Ensemble de tâches:
1. Pour chacune des affirmations suivantes, dites si elle concorde avec le texte choisi (oui ou non), en citant mot pour mot le passage qui tranche. (a) Le film Frances Ha est sorti en salles en 2013. (b) Frances Halladay vit seule à New York. (c) Noah Baumbach a écrit le film sans collaborateur.
2. Traduisez en anglais cette phrase du texte choisi : « Elle vit avec sa meilleure amie Sophie à New York et rêve d’être une célèbre danseuse moderne. »

Texte choisi:
- - - - -

Mardi 14 mai dernier, en ouverture du Festival de Cannes, Zaho de Sagazan reprenait Modern Love de David Bowie en hommage à Greta Gerwig, qui courrait sur cette musique dans Frances Ha de Noah Baumbach sorti en 2013. En chaussettes blanches sur la scène du festival de Cannes, la chanteuse entame une danse désarticulée qui se mue en tourbillons électriques, devant une salle médusée. La jeune artiste, à qui tout réussi cette année, nous a offert un moment suspendu, au rythme de la chanson mythique de David Bowie, dont elle a livré une interprétation remarquable. 

Avec sa performance Zaho de Sagazan a amené un peu de l’esprit de liberté du chanteur qui avait fait de l’inconventionnel sa marque de fabrique. À Modzik, on a adoré ce moment ultra rétro, et cela nous a donné envie de nous replonger dans les archives cinéma et de dresser notre rétrospective des plus beaux moments de cinéma sur du Bowie.

Frances Ha

Modern Love (1983)

Photo: Henson Associates/Lucasfilms

 

Puisqu’on l’évoquait plus tôt, on ne peut pas ne pas parler de Frances Ha sorti en salles en 2013, signé Noah Baumbach. Le film, écrit par Noah Baumbach et Greta Gerwig, nous raconte l’histoire de Frances Halladay (Greta Gerwig), 27 ans, qui mène une existence tranquille. Elle vit avec sa meilleure amie Sophie à New York et rêve d’être une célèbre danseuse moderne. Mais la vie de jeune adulte n’est pas aussi simple qu’elle l’aurait pensé.

Diplôme en poche, trouver du travail est difficile, tout comme se loger. Frances déménage souvent et se fait héberger tantôt par des amis, tantôt par sa famille.

- - - - -

Liste des entrées:
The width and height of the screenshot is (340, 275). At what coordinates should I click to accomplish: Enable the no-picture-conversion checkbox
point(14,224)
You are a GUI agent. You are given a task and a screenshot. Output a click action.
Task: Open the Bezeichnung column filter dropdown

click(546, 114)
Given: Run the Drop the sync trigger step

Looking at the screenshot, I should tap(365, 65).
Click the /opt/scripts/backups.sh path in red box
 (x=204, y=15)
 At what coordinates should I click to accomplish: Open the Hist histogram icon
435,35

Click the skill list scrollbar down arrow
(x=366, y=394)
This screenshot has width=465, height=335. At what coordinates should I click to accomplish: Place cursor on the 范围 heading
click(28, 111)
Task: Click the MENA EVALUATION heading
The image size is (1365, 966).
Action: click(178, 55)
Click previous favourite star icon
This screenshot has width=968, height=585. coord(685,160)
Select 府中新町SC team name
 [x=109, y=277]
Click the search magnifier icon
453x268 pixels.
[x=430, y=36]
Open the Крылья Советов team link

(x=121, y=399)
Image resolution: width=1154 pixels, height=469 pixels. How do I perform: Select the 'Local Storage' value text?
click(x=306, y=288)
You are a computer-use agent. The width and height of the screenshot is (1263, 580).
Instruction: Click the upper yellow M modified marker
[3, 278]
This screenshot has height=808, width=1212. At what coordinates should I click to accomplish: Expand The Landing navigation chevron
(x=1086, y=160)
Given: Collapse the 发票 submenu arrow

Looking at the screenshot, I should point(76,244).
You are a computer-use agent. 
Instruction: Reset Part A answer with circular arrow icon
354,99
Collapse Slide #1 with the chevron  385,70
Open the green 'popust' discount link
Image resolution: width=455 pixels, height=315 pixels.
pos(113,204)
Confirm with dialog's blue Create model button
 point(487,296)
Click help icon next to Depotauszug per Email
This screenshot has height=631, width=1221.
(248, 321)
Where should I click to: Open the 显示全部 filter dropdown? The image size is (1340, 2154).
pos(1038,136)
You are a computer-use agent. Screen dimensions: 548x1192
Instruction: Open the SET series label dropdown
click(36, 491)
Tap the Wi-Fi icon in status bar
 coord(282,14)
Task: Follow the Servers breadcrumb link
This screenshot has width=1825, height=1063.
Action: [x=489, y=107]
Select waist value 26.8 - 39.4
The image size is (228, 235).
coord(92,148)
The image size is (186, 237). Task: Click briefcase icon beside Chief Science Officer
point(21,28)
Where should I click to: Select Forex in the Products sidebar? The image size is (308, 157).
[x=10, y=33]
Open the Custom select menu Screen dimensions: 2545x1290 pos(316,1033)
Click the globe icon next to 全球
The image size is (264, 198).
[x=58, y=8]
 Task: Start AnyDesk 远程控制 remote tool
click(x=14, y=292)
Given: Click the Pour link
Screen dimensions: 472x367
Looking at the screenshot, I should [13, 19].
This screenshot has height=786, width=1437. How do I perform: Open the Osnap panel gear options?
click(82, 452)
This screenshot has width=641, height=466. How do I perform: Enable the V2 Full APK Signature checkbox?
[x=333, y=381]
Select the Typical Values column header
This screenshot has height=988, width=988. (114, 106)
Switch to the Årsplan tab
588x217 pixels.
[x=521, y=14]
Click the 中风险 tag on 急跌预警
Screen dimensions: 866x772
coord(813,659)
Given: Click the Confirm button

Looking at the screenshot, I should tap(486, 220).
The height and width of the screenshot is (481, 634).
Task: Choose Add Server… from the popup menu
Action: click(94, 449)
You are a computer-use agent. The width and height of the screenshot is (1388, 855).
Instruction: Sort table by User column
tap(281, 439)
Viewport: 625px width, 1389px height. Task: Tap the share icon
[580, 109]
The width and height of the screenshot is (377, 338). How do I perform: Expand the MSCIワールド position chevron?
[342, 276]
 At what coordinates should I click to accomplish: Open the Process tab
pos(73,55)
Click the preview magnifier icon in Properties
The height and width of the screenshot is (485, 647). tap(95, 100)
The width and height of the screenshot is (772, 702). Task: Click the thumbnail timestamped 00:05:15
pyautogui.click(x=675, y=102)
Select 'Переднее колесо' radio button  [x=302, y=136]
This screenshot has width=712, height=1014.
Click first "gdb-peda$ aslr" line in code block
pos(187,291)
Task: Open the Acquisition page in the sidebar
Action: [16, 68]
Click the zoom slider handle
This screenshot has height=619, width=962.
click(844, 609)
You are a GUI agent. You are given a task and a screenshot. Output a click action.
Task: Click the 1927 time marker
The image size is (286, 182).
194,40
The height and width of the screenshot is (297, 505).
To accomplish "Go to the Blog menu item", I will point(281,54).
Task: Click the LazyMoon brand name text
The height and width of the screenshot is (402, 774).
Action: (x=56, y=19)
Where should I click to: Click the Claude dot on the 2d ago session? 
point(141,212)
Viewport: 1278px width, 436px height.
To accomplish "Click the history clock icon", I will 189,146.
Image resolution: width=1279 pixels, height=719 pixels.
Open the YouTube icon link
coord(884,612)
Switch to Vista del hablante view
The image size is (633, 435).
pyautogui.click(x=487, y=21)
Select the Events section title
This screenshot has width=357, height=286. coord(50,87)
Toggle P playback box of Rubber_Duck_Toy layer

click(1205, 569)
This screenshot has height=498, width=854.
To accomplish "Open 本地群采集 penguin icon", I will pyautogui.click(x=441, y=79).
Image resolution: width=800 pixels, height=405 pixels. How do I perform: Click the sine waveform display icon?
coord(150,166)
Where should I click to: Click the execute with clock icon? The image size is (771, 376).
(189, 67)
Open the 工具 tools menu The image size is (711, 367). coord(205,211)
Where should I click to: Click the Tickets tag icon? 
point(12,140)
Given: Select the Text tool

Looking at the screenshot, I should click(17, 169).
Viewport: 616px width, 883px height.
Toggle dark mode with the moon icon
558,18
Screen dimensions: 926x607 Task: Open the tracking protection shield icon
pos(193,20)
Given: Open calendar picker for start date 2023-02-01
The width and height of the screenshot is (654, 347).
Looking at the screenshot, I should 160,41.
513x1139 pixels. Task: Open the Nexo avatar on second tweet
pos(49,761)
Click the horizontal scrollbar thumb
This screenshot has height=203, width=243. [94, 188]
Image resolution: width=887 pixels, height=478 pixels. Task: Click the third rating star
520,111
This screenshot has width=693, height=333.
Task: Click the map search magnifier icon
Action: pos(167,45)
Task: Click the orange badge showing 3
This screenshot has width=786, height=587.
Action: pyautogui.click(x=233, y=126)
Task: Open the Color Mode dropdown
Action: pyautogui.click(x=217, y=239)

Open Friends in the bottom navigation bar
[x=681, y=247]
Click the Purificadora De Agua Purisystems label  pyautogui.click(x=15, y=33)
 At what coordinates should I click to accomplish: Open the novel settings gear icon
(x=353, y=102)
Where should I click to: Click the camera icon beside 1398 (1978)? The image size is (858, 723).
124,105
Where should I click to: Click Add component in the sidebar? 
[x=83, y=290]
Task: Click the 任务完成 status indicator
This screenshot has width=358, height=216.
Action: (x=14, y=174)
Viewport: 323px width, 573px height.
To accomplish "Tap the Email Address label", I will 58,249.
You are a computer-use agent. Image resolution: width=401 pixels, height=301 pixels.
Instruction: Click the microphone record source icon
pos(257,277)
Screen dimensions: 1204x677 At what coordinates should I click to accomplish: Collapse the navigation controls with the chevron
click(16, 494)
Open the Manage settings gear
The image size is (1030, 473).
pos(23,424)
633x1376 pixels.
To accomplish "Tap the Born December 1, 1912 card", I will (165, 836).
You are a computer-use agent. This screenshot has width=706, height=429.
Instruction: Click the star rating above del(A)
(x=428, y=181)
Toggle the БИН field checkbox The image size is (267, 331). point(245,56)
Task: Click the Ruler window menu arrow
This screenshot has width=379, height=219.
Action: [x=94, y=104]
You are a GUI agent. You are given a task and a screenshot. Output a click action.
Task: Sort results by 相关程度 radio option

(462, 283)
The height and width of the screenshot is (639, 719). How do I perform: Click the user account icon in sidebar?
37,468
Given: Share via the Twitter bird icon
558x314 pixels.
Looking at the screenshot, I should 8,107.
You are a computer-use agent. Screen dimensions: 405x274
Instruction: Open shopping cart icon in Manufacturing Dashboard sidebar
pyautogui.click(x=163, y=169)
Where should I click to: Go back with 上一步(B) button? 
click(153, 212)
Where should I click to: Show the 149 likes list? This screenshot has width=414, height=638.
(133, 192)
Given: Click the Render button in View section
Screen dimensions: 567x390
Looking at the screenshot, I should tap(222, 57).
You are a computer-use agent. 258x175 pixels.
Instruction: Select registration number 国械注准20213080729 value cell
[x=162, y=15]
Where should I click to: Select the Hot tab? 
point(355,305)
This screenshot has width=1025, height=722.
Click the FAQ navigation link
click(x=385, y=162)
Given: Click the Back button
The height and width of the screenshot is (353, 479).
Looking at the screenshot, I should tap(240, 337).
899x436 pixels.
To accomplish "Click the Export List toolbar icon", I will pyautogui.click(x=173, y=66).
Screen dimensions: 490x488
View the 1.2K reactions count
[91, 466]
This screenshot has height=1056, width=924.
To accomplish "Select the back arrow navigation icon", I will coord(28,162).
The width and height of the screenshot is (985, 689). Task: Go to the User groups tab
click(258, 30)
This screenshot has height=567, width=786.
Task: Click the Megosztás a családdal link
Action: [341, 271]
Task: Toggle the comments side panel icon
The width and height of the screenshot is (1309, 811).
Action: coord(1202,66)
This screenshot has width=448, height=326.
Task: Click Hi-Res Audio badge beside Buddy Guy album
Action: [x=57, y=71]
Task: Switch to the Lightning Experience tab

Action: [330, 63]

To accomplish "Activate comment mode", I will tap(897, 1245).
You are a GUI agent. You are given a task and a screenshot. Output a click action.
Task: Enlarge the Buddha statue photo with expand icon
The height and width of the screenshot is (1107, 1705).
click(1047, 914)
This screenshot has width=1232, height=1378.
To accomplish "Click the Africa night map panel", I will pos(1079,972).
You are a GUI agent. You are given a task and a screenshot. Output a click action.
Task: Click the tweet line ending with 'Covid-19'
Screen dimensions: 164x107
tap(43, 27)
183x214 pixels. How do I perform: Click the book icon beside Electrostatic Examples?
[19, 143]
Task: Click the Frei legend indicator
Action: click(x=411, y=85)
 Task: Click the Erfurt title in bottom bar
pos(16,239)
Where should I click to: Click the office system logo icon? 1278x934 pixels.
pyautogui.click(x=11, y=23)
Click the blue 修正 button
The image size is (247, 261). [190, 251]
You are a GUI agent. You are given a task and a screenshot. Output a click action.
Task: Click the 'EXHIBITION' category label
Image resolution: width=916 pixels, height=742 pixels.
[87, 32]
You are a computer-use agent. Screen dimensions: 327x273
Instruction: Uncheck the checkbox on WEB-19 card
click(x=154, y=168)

- - - - -

Voici les solutions:
1.
(a) Oui : « on ne peut pas ne pas parler de Frances Ha sorti en salles en 2013 ».
(b) Non : « Elle vit avec sa meilleure amie Sophie à New York ».
(c) Non : « Le film, écrit par Noah Baumbach et Greta Gerwig ».

2. She lives with her best friend Sophie in New York and dreams of being a famous modern dancer.